(Source records)
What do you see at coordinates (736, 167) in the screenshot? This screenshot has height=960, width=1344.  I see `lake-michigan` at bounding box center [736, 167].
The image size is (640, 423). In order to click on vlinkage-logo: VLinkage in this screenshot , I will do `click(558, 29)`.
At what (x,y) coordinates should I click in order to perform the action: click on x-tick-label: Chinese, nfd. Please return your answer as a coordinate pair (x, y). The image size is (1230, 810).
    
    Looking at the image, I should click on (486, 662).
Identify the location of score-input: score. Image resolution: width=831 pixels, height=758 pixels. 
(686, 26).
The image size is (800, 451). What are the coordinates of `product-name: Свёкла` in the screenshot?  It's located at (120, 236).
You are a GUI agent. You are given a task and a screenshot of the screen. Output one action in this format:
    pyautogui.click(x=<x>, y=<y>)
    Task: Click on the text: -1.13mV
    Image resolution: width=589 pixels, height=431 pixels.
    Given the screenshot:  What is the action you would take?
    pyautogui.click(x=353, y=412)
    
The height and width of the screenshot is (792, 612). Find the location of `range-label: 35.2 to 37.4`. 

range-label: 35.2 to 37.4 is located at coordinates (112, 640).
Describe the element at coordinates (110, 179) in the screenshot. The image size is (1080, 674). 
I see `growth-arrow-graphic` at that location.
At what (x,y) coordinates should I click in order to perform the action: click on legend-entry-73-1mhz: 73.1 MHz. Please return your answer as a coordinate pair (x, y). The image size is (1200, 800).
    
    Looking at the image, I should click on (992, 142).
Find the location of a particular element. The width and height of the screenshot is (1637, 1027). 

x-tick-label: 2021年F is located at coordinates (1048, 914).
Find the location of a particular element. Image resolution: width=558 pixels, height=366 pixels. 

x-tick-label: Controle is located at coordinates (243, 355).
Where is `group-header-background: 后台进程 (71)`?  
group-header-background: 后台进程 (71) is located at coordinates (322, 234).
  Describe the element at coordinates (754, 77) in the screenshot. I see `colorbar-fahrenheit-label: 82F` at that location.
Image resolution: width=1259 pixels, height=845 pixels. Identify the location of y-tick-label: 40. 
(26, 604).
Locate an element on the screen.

Task details:
Could you rewrite all the rows above, putting "Screenshot size" wherever "Image resolution" appears and keeping everything else the same?

Answer to the problem:
What do you see at coordinates (736, 167) in the screenshot? This screenshot has height=960, width=1344.  I see `lake-michigan` at bounding box center [736, 167].
The image size is (640, 423). In order to click on vlinkage-logo: VLinkage in this screenshot , I will do `click(558, 29)`.
At what (x,y) coordinates should I click in order to perform the action: click on x-tick-label: Chinese, nfd. Please return your answer as a coordinate pair (x, y). The image size is (1230, 810).
    
    Looking at the image, I should click on (486, 662).
Identify the location of score-input: score. Screenshot size: width=831 pixels, height=758 pixels. 
(686, 26).
The image size is (800, 451). What are the coordinates of `product-name: Свёкла` in the screenshot?  It's located at (120, 236).
You are a GUI agent. You are given a task and a screenshot of the screen. Output one action in this format:
    pyautogui.click(x=<x>, y=<y>)
    Task: Click on the text: -1.13mV
    Screenshot size: width=589 pixels, height=431 pixels.
    Given the screenshot:  What is the action you would take?
    pyautogui.click(x=353, y=412)
    
The height and width of the screenshot is (792, 612). Find the location of `range-label: 35.2 to 37.4`. 

range-label: 35.2 to 37.4 is located at coordinates (112, 640).
Describe the element at coordinates (110, 179) in the screenshot. The image size is (1080, 674). 
I see `growth-arrow-graphic` at that location.
At what (x,y) coordinates should I click in order to perform the action: click on legend-entry-73-1mhz: 73.1 MHz. Please return your answer as a coordinate pair (x, y). The image size is (1200, 800).
    
    Looking at the image, I should click on (992, 142).
Find the location of a particular element. The width and height of the screenshot is (1637, 1027). 

x-tick-label: 2021年F is located at coordinates (1048, 914).
Find the location of a particular element. Screenshot size: width=558 pixels, height=366 pixels. 

x-tick-label: Controle is located at coordinates (243, 355).
Where is `group-header-background: 后台进程 (71)`?  
group-header-background: 后台进程 (71) is located at coordinates (322, 234).
  Describe the element at coordinates (754, 77) in the screenshot. I see `colorbar-fahrenheit-label: 82F` at that location.
Screenshot size: width=1259 pixels, height=845 pixels. Identify the location of y-tick-label: 40. 
(26, 604).
Locate an element on the screen.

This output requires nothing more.